Who This Helps
Junior analysts like you. You’re the one pulling competitor data every week. You write the update decks. You want to stop copy-pasting and start thinking. This is for anyone who needs to turn noise into a clear recommendation without burning Friday night.
Mini Case
Meet Zaid. He’s a junior analyst at a B2B SaaS company. Every Monday, he updates a competitor claim audit. It used to take him 4 hours. He’d scan 12 sources, copy quotes, and paste them into a slide. Then his manager asked: "What’s the one shift we should care about?" Zaid froze. He had data, but no story.
After using the Market Intelligence & Positioning course, Zaid automated the claim collection with AI. He cut his update time to 45 minutes. His last report highlighted a 22% increase in a rival’s pricing claims. His team used that to adjust their own positioning. Zaid went from data janitor to strategy contributor.
Do This Now (5 Steps)
- Pick one signal. Open your Signal Landscape Scan. Choose one market shift that could change your positioning. Don’t chase everything.
- Run a claim audit. Use your Competitor Claim Audit mission. Classify each claim as evidence-backed or narrative noise. AI can help you tag patterns fast.
- Choose your wedge. From your ICP Wedge Choice mission, pick one customer segment that gives you the best fit. Justify it with three data points.
- Build a grid. Use the Positioning Grid mission. Compare your top three options on criteria like market size, defensibility, and fit. Keep it to one page.
- Write your statement. Finish with the Positioning Statement Card. One sentence. Clear. No jargon. That’s your recommendation.
Avoid These Traps
- Updating everything weekly. You don’t need to refresh all 12 sources every Monday. Focus on the 3 that matter most.
- Confusing noise with evidence. A competitor’s press release is not a fact. Check the source. If it’s a claim without data, flag it.
- Skipping the wedge. Picking an ICP wedge feels hard, so analysts skip it. Don’t. Without a wedge, your positioning is generic.
- Writing long statements. If your positioning statement takes three sentences, it’s not clear. Cut until it fits in one.

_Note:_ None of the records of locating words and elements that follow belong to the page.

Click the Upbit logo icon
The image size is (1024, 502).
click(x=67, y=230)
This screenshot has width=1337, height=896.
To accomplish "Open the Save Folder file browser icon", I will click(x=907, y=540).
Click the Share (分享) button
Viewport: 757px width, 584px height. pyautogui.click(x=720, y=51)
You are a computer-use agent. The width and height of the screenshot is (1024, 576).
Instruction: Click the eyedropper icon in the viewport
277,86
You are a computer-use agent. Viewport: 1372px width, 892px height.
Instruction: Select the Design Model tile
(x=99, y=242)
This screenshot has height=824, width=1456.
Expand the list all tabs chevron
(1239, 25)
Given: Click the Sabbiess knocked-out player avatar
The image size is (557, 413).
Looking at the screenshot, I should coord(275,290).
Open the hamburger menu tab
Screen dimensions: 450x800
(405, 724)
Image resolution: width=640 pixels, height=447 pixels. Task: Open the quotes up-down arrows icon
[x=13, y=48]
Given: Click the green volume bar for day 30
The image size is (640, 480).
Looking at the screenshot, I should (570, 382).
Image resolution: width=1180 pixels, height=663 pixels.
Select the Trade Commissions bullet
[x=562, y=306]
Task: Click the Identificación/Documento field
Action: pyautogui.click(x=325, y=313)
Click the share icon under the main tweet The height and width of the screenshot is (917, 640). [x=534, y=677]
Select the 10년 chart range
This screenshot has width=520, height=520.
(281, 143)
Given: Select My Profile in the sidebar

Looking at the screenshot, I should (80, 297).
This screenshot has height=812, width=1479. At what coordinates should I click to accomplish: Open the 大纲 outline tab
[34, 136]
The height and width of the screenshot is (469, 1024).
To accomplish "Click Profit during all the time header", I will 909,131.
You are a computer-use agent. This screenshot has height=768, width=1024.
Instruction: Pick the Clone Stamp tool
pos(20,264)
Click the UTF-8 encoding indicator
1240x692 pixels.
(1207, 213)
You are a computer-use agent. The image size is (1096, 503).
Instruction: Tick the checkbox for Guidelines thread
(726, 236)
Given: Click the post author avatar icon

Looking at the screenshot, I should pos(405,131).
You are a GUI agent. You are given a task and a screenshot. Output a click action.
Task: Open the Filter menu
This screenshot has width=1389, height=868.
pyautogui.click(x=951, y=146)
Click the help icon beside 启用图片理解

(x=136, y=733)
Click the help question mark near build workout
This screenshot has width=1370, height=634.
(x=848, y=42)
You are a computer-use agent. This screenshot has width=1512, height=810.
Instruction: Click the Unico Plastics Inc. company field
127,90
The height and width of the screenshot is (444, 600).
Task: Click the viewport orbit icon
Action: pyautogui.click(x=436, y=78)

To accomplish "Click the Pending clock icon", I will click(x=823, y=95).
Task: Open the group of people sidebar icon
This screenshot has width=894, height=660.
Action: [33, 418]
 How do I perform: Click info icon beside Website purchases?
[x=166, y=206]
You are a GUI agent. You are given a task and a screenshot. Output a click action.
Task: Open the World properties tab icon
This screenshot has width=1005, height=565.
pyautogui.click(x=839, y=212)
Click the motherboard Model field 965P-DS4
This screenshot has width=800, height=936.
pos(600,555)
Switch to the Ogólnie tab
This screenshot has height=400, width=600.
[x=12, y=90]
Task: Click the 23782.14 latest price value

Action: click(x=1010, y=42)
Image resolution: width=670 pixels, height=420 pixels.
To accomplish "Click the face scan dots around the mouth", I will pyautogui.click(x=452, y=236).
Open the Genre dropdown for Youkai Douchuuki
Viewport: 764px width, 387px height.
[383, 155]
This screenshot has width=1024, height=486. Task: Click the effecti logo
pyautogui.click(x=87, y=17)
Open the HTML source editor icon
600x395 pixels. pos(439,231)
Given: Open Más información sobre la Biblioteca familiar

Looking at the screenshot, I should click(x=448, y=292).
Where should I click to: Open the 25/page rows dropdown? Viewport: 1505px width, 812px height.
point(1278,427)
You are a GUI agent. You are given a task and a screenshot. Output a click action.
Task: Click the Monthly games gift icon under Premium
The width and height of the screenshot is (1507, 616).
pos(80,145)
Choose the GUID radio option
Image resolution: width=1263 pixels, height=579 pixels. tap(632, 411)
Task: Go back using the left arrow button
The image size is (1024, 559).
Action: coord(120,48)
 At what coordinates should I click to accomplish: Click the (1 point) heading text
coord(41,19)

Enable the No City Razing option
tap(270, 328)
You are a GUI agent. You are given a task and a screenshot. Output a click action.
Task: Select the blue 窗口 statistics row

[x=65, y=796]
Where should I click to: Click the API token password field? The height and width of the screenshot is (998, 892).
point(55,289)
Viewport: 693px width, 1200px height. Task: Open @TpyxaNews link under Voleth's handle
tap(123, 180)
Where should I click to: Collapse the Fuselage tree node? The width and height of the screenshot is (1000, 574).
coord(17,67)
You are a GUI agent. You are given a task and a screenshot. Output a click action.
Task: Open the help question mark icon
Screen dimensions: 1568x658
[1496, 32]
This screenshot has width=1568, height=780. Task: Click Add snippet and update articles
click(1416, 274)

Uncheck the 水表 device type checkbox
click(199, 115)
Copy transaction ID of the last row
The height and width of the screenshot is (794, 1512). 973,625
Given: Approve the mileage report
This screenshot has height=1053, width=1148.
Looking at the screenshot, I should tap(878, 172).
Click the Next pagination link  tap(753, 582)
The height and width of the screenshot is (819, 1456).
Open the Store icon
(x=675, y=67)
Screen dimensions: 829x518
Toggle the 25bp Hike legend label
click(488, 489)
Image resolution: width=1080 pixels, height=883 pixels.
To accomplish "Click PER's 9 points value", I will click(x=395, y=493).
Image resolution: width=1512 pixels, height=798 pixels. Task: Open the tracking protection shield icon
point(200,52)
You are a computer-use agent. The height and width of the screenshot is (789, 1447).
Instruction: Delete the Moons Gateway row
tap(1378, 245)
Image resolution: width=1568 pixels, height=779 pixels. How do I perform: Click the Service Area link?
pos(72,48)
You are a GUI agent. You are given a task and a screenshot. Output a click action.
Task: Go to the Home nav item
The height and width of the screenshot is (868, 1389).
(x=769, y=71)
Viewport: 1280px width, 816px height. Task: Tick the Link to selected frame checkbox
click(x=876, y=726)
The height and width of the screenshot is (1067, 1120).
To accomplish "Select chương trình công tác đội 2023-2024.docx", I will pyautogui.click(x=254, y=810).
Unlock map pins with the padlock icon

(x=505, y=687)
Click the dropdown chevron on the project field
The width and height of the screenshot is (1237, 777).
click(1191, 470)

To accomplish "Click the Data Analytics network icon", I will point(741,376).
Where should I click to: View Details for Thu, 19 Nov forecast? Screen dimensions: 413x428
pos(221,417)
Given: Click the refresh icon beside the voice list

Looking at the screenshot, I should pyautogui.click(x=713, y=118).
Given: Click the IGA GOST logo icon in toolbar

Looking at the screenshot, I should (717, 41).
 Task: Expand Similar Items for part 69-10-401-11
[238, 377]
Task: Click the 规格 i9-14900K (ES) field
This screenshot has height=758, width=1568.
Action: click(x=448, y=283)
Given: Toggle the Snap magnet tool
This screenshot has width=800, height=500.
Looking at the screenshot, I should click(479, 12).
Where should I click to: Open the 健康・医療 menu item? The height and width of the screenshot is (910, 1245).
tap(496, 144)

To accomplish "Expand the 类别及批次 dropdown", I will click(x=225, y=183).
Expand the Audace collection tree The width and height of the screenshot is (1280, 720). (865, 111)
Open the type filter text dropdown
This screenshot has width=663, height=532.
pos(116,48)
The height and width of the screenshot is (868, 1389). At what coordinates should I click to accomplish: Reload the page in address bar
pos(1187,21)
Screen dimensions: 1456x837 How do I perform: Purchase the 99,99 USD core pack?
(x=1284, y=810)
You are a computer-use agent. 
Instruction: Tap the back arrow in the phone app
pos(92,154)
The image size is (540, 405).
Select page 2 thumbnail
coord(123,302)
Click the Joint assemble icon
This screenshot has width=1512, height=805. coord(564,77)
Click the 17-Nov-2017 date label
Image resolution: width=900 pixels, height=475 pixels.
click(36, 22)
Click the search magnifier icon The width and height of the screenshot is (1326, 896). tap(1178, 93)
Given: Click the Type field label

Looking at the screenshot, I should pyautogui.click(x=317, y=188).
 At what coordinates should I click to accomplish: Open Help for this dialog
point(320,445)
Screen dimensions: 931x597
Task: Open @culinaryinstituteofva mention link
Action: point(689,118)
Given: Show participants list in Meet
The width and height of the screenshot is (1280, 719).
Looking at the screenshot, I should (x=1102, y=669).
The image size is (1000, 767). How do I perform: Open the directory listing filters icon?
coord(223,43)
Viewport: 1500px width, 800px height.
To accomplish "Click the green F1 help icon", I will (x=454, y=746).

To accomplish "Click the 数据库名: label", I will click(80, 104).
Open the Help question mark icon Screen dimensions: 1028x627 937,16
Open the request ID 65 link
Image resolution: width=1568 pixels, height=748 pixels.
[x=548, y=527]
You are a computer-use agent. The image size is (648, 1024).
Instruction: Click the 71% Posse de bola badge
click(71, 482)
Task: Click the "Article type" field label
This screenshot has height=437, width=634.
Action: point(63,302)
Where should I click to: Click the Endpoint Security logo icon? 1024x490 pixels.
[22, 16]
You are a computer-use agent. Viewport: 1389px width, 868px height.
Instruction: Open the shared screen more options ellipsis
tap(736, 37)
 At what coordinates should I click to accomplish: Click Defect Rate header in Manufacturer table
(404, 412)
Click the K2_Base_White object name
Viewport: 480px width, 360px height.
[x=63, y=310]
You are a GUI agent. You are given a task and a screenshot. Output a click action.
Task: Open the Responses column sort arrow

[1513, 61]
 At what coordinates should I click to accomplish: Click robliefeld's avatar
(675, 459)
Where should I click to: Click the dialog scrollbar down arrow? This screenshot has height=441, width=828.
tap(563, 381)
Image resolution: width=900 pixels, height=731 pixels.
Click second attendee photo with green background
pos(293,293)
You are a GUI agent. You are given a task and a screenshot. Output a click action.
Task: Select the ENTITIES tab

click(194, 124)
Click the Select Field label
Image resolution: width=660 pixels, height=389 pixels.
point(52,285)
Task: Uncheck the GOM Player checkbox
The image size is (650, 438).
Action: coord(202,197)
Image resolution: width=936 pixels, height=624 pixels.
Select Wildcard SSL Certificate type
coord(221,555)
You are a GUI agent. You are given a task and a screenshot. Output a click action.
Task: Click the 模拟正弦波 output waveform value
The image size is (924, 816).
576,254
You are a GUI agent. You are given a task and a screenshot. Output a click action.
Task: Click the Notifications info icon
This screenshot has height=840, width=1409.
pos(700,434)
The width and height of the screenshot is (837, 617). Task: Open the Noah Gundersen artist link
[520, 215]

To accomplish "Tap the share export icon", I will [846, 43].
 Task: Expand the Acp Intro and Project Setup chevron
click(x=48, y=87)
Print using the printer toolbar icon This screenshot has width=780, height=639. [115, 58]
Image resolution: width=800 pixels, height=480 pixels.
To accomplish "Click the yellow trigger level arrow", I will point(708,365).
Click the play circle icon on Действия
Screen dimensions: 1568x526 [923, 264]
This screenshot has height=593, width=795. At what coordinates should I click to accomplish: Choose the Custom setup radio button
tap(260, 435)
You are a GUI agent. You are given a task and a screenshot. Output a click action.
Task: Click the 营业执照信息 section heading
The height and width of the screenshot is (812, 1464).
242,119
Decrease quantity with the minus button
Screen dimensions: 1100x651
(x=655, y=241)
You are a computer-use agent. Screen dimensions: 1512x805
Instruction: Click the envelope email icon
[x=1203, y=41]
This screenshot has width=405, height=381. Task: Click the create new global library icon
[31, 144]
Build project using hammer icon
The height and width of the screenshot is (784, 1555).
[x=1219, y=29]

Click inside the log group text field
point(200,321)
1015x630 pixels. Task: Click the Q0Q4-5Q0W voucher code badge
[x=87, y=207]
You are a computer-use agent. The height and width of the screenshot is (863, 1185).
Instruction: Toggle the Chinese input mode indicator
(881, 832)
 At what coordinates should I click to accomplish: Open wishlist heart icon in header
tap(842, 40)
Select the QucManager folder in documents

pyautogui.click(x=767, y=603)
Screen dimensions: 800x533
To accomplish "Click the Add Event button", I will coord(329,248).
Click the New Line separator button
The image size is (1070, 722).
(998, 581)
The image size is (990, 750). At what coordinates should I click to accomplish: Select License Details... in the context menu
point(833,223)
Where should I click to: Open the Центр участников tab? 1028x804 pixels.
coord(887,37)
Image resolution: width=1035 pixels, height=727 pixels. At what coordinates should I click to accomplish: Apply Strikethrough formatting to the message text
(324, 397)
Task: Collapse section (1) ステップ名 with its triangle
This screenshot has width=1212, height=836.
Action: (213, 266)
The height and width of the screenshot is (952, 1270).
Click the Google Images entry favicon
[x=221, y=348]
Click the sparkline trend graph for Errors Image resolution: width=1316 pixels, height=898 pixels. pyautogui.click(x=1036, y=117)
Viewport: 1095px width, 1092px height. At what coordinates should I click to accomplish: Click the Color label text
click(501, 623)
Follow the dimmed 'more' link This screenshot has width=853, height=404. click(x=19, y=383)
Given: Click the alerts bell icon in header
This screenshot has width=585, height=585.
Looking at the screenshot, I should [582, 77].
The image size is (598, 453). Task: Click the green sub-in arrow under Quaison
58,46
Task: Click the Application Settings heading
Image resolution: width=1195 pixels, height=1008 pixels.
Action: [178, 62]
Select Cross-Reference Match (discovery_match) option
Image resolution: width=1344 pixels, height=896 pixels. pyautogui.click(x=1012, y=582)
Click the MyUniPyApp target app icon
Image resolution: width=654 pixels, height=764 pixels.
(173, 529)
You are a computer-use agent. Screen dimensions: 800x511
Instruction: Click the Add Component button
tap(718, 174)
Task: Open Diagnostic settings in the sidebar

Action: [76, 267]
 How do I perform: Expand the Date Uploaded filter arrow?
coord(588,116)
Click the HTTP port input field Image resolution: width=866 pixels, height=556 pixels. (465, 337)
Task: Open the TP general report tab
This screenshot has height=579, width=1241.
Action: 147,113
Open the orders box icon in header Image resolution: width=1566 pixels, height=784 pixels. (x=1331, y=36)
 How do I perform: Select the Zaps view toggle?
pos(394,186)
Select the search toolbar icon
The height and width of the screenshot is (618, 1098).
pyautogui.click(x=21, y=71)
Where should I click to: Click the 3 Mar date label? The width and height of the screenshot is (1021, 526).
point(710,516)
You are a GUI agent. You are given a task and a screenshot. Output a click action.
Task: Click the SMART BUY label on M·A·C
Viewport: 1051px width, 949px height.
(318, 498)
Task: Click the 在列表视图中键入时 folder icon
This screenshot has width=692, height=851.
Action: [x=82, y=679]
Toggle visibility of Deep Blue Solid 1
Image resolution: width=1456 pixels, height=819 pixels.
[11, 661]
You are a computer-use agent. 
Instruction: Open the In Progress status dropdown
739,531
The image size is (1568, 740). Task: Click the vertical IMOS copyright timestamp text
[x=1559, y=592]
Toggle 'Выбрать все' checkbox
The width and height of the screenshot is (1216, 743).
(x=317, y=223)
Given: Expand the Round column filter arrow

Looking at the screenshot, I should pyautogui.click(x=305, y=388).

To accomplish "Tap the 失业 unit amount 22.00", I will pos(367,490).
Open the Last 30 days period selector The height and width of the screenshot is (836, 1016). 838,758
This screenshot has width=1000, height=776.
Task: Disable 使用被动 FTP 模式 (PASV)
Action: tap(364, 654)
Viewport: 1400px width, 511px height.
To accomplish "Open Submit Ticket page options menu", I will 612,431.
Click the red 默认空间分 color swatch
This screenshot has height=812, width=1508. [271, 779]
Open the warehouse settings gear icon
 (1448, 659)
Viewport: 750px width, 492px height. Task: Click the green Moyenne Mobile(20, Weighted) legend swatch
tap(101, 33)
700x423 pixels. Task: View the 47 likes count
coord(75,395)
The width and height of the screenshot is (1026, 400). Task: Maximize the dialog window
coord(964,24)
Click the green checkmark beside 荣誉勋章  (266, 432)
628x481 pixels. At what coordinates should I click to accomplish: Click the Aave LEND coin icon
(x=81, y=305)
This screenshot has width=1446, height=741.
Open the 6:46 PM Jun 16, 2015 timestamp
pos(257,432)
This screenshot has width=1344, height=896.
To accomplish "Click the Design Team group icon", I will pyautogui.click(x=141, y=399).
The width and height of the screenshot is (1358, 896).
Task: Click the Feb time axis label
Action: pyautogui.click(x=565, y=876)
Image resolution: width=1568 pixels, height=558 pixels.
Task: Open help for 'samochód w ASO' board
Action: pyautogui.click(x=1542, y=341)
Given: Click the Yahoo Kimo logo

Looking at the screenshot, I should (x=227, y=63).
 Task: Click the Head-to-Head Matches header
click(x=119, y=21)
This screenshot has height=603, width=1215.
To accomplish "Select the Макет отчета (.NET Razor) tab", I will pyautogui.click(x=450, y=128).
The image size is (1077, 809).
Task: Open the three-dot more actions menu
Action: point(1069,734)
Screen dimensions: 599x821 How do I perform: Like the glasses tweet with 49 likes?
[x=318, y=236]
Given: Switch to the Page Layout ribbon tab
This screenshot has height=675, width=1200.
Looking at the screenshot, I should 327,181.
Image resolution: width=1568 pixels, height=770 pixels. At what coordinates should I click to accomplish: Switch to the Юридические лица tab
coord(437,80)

- Forgetting the guardrails. Your grid should show tradeoffs. If everything looks good, you’re not being honest.
Your Win by Friday
By end of week, you’ll have a one-page positioning artifact. It will include your signal, your claim audit summary, your wedge choice, and your grid. Your manager will see a clear recommendation backed by evidence. And you’ll have 3 hours back in your week. That’s a win.